Originally Posted by
Im-Suffering
I underlined and bolded the only sentence that will help you above in your post. That is it. To begin:
He is using health, as a child exaggerates a cough for ice cream, period. It is not the prime issue, read on:
Now the health anxiety did not start with his frequent urination, if he is honest with himself, and can recall memories of childhood, there you see the medical fears beginning, but...they were bound to manifest full blown, the question was when.
He also believes you would leave him, period. At some point, regardless. The health issues are crafty, and creative you see, as a child would grope his parent should he feel guilty of something, and fear the loss of love, abandonment. The child would then use any means possible to regain his loving status, and in a 5 year old now, it seems to him constructive to use health as a method, for he was always given a lollipop, and love, should he become sick, period.
Your husband feels weak as a human (self worth/esteem), period, and feels victimized by his own inability to retain love (he is powerless), by another more adult means, rather he is 5 now, he has reverted back to the incipient experiences, and he lives there. He has the same feelings about you, as he would of his mother/father at that time. Now this is difficult to put to words forgive me...one moment
He fears the loss of love, death (as the health anxiety is associated with this at an early age, and not processing it, and no adult to help explain what happened). He fears criticism, which coupled with the loss of love is paralyzing, he simply cannot make a move without your assurance, do you understand?
He is not your husband, he has flipped personalities to an alter, the weak one, whereas when you were dating, and so forth, the strong was dominant, he split in two many years ago to cope with certain family conditions. At the moment of the urinary condition, there were some sign in your relationship, he was becoming more submissive, and the issue then triggered his weak, vulnerable side to come forth.
How do you get your husband back? Well, the dynamics are such where that is difficult. By his fears of a separation, and by your words above, then that may be the healthy choice (the inevitable choice/manifested fears), and I say healthy because he would then face the mirror.
He could do intensive self reflective belief work, but as long as he is attached by the hip he is distracted, what is the motive? He may also fool/trick you by acquiescing to any therapy necessary while at the same time faking it, and happy when things turn out badly, for that reinforces the behavior and he would expect some guilt and empathy from you, do you see? In the act/actions of trying to keep you, he is pushing you away. It is misguided and childish, because he is a child, period.

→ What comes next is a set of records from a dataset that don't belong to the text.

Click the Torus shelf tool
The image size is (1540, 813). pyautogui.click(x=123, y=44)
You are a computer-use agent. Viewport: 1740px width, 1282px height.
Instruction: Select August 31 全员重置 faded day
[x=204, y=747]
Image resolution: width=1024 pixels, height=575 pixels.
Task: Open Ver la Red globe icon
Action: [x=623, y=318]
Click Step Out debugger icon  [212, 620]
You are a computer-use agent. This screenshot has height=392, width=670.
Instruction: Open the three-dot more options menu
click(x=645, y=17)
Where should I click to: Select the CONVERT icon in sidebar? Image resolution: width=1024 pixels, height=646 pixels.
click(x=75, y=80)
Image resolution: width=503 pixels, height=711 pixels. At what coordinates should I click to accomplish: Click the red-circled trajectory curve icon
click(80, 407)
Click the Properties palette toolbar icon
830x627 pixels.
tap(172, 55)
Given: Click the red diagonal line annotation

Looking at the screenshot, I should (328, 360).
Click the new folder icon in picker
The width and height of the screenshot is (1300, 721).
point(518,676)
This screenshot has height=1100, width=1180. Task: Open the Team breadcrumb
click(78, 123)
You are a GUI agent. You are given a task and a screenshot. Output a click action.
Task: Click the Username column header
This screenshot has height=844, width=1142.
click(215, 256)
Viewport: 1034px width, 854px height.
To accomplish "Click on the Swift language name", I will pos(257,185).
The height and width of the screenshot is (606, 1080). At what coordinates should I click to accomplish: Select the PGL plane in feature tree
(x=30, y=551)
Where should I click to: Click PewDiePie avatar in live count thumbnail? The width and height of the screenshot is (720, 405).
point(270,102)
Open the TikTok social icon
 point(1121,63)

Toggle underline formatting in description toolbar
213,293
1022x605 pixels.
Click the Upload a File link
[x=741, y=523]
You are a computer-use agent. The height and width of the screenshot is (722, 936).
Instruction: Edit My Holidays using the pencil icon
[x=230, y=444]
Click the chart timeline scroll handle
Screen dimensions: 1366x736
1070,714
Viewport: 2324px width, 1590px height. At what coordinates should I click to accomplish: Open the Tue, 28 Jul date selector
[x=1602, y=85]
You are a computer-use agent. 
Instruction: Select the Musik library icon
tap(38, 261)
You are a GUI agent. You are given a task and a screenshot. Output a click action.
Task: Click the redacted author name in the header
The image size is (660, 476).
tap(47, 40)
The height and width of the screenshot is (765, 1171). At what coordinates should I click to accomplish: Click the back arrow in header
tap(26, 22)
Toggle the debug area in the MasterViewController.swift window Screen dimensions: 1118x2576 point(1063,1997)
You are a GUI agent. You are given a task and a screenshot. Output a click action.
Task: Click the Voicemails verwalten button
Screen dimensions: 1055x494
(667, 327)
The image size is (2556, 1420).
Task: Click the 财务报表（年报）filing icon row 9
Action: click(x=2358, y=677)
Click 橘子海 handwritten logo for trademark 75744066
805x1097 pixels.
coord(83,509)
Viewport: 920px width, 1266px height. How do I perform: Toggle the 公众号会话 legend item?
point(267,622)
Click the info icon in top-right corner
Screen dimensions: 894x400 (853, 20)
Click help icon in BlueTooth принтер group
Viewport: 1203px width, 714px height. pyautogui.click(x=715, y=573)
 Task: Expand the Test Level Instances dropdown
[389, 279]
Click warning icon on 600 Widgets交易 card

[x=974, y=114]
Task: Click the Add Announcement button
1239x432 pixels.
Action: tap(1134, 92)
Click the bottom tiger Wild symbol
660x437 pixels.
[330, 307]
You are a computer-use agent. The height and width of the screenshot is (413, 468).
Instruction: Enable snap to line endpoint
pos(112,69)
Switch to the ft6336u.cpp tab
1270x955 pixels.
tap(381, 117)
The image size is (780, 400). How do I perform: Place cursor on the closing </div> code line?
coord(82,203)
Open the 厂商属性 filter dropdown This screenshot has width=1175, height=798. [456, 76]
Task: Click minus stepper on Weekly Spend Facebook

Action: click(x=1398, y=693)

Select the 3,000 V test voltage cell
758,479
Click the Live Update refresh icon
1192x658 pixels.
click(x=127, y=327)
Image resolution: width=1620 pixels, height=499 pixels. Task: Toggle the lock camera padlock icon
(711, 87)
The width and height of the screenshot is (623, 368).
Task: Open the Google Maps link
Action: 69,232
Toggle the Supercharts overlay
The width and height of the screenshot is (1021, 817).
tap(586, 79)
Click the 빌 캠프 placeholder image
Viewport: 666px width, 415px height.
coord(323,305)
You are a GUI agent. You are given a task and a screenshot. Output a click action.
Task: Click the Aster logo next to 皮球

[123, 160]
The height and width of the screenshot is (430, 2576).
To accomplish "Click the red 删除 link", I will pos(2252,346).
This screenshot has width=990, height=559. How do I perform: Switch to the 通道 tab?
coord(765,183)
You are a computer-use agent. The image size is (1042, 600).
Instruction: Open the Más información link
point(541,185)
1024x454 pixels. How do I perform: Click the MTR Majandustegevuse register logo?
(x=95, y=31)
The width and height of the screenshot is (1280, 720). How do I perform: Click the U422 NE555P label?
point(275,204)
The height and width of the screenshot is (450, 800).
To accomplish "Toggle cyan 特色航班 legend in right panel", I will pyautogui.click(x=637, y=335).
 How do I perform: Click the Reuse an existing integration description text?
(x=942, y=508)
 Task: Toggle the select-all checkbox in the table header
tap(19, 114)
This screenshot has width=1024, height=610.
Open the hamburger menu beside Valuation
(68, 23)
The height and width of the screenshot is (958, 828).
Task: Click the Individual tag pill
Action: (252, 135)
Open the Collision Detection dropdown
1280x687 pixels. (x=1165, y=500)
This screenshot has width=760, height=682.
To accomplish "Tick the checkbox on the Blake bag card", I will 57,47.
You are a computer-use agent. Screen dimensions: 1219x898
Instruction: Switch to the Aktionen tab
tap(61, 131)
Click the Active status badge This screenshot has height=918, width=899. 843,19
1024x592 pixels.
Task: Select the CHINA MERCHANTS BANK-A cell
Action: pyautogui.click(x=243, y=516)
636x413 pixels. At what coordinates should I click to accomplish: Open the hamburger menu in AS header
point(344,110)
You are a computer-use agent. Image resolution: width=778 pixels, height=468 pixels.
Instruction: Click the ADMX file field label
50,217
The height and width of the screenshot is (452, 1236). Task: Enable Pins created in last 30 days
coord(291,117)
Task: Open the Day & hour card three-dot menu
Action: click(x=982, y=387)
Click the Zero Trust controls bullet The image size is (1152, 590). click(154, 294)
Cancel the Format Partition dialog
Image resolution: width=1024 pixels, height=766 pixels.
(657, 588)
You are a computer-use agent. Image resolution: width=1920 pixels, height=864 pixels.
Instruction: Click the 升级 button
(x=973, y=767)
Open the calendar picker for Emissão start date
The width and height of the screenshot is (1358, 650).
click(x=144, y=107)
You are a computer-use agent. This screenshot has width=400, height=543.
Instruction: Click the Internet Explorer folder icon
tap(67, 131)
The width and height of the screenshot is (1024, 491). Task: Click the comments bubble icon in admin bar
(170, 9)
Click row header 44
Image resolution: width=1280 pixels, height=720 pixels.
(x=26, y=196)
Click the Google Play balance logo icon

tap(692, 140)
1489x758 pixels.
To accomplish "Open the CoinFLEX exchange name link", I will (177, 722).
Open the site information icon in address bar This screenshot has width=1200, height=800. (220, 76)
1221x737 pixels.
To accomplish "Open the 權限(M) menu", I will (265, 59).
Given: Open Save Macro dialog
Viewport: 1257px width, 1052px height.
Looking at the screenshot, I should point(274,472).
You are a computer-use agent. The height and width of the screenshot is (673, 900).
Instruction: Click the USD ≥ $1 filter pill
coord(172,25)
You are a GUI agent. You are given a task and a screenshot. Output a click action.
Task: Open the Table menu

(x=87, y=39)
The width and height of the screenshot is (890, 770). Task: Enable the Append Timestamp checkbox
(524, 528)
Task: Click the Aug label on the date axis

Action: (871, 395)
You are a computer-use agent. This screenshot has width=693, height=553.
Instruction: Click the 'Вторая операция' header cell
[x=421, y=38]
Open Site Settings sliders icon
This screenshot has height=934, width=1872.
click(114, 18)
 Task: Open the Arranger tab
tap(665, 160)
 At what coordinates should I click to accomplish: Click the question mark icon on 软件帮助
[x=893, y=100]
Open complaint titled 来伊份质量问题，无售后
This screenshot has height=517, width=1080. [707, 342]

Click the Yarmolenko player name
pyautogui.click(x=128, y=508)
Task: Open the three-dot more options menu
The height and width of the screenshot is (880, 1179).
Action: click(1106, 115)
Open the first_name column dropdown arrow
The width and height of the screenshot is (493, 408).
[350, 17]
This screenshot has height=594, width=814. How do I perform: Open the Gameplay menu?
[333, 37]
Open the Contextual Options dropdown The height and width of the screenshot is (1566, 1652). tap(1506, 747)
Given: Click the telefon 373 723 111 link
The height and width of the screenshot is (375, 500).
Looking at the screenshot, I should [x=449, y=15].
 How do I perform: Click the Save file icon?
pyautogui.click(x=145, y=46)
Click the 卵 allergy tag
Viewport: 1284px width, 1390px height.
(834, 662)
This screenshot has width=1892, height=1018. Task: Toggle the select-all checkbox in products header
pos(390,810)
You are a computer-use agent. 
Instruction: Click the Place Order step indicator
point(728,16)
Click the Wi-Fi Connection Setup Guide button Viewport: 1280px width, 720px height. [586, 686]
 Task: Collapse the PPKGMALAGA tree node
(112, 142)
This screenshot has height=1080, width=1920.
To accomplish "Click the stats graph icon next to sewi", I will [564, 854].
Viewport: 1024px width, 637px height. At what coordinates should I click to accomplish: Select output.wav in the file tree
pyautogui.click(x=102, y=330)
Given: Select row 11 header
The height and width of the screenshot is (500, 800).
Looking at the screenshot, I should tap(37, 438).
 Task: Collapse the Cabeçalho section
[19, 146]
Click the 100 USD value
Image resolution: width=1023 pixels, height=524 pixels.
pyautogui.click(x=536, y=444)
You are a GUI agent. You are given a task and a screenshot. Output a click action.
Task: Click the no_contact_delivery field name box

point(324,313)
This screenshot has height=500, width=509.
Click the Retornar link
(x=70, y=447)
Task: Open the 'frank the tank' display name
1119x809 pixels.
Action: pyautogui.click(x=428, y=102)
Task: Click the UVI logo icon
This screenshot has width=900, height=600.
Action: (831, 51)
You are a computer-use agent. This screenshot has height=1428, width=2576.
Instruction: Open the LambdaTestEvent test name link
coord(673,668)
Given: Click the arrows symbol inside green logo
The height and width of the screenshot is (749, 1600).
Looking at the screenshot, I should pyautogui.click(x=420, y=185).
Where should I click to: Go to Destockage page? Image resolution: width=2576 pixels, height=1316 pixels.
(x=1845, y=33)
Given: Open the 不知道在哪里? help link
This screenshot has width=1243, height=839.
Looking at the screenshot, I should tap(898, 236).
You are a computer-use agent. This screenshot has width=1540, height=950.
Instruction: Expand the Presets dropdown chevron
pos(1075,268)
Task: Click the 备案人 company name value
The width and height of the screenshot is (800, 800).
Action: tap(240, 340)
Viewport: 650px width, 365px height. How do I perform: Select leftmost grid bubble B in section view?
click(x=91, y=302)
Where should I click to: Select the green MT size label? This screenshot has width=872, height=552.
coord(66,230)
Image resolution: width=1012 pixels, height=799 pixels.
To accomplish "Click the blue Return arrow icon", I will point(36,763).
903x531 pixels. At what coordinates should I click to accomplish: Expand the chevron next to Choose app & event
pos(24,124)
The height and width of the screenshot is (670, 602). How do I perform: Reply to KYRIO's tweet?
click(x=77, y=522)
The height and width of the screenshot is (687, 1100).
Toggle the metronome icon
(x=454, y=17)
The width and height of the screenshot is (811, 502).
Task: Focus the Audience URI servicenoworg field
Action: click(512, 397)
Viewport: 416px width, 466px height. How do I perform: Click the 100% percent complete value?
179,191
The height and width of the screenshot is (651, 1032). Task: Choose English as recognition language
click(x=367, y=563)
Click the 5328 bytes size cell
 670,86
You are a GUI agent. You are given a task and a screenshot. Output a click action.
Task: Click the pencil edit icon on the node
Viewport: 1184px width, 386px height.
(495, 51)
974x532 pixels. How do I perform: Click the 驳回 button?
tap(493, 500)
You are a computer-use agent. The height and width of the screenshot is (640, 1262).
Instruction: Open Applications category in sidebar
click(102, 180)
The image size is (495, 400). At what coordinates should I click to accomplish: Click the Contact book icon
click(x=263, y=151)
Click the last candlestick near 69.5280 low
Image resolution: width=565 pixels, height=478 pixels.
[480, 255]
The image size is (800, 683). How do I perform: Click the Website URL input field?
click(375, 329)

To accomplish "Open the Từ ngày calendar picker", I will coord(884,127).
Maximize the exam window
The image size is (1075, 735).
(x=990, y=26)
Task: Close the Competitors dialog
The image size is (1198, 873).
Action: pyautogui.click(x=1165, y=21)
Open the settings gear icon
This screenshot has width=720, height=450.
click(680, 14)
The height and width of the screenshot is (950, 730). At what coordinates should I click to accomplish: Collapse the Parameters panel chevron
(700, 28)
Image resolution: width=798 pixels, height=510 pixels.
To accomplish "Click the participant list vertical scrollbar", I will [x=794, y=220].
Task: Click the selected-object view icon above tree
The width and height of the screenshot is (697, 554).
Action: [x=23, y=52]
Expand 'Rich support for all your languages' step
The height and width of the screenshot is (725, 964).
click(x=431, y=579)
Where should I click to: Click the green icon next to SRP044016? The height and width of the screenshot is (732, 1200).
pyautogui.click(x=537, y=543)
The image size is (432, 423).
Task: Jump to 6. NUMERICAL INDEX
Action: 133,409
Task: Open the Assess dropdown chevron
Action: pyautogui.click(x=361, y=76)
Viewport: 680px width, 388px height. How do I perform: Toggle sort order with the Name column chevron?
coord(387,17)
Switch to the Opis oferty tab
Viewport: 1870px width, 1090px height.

I am arming you with enough ammunition here to open your eyes, wake up ! And thus you can ponder this, and come to an understanding, then you can face him - face the issue, you see.
In the meantime he is powerless in the face of the big giant adult/pseudo parent, you.
This has been a reading for you, end of information, end of post.
I will not edit for grammar unless something omitted is not understood. Otherwise it is what it is.